Потом они встречались еще… У нее была целая коллекция разноцветных кедов и кофточки в тон. Она рано ложилась спать, не пила спиртного, была вегетарианкой и обожала тофу: ела его сладким и несладким, с клюквенным повидлом и с шиитаке… Она рассказывала Гэри историю США и объясняла конституцию. Когда она делала паузу, чтобы перевести дух, он ее целовал.
В один прекрасный день она поведала, что еще девственница и отдастся только мужу, в первую брачную ночь. Она была участницей движения «No sex before marriage». «И нас, между прочим, очень много, — уточнила она, — целомудрие — прекрасная, достойная вещь».
Гэри признал, что с этим придется считаться.
Но ему все так же нравилась ее гибкая, подвижная шея, как у растревоженного насекомого, и большие смутные глаза. Хотя иногда он любовался ими отстраненно, как красивой вещью. Ему хотелось их вырвать и пришпилить на доску. Его игривый юмор Энн воспринимала с трудом.

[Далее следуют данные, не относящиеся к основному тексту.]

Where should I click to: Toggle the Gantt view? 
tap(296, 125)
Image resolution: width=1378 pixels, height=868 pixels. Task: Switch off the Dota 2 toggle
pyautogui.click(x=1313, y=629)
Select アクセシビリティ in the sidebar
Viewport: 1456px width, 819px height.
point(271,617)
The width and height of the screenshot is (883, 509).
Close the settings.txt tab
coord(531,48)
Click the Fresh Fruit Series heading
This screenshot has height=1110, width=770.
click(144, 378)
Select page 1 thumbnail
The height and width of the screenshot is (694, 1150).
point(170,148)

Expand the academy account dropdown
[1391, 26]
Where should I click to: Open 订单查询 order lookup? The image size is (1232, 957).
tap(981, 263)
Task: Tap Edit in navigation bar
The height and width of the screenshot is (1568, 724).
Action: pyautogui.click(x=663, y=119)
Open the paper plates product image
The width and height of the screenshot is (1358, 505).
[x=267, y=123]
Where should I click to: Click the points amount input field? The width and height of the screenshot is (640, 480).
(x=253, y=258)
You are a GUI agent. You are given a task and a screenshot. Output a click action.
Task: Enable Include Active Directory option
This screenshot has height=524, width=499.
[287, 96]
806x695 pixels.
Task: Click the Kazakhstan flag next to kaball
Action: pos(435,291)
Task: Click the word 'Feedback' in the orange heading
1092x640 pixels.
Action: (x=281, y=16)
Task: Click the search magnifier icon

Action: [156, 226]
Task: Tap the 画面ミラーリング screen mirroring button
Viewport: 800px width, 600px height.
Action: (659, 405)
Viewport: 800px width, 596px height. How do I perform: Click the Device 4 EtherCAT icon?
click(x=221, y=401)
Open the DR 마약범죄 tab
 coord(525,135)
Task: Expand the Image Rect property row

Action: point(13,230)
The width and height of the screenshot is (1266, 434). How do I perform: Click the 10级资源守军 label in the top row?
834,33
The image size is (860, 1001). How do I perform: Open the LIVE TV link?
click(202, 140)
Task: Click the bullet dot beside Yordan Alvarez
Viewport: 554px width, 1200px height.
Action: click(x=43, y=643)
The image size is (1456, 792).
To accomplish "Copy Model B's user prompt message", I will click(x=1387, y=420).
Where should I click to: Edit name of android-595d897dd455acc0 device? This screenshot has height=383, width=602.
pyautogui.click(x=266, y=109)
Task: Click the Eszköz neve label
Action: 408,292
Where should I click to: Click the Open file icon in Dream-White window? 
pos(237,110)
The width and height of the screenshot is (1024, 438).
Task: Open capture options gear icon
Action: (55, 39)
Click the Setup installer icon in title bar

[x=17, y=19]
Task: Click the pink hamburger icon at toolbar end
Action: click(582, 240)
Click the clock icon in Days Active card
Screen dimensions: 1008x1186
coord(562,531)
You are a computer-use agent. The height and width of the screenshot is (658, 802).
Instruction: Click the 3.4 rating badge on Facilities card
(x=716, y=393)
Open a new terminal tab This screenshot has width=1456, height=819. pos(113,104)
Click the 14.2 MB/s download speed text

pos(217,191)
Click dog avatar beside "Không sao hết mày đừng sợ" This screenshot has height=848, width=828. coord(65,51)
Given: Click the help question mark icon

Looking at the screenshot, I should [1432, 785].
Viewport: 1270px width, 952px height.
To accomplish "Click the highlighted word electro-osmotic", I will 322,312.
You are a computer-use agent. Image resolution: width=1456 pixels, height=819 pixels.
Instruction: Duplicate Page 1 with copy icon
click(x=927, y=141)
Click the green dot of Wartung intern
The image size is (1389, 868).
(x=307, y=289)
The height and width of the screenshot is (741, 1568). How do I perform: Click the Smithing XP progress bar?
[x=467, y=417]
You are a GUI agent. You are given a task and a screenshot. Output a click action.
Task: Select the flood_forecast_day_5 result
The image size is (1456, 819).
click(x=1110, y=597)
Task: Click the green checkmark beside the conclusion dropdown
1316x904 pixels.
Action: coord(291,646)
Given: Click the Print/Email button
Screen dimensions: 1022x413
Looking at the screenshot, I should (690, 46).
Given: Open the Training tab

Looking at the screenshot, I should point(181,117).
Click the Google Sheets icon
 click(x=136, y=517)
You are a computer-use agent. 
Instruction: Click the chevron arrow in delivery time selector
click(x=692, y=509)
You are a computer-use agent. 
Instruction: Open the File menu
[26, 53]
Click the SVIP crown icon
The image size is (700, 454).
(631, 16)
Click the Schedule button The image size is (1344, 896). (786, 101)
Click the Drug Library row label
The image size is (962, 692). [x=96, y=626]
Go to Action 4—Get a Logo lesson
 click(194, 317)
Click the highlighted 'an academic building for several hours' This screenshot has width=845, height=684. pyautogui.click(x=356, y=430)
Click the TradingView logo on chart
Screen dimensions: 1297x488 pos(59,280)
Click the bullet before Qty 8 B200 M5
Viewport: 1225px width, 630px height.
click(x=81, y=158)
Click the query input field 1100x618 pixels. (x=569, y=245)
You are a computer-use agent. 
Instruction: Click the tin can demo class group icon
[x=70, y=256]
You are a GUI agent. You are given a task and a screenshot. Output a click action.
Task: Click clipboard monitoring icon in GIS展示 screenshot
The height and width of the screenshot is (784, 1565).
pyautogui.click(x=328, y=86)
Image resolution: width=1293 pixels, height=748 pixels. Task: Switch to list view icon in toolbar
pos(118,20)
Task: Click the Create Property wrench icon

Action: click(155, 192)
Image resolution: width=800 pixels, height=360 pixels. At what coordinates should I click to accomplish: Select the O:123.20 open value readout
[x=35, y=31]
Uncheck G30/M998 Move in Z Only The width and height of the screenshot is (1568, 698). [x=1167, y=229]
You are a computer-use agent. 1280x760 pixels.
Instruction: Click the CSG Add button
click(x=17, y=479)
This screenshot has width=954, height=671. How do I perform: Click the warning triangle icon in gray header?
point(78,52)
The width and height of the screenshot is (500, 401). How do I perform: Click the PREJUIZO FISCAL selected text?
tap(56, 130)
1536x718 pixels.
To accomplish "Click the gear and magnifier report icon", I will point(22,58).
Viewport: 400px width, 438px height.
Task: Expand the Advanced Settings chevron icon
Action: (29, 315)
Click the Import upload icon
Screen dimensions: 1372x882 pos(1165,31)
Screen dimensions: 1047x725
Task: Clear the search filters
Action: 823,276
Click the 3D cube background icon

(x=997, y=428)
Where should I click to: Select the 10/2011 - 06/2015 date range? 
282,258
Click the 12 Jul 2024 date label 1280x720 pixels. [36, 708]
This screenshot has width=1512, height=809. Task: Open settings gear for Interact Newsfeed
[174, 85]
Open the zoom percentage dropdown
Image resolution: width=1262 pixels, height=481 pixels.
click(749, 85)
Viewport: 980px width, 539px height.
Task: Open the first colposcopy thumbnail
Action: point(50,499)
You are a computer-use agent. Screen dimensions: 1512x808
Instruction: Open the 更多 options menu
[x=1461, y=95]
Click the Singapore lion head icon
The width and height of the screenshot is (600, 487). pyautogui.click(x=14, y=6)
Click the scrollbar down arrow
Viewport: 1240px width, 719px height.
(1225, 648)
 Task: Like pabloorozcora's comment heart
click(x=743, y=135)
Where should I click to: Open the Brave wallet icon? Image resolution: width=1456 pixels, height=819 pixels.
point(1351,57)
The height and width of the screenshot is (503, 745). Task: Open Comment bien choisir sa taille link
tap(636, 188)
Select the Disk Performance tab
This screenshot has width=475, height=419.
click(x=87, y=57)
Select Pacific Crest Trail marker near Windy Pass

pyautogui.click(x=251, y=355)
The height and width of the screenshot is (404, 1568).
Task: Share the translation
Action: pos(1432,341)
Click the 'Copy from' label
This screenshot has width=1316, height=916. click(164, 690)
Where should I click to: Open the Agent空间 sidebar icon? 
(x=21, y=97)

Как-то вечером Гэри дал ей послушать ноктюрн Шопена ми-бемоль мажор, тот, что сам обыкновенно слушал, закрыв глаза, в полной тишине. Он заранее объяснил, что партию правой руки, сопрано, надо слушать, как будто это звонкий, легкий голос, который взмывает ввысь, а басовые ноты для левой руки — наоборот, сильные, мощные, тяжелые… Но посреди Шопена ей вдруг понадобилось объяснить, что в 1787 году штатов было всего тринадцать, а американцев — три миллиона. По сравнению, скажем, с европейскими державами — всего ничего.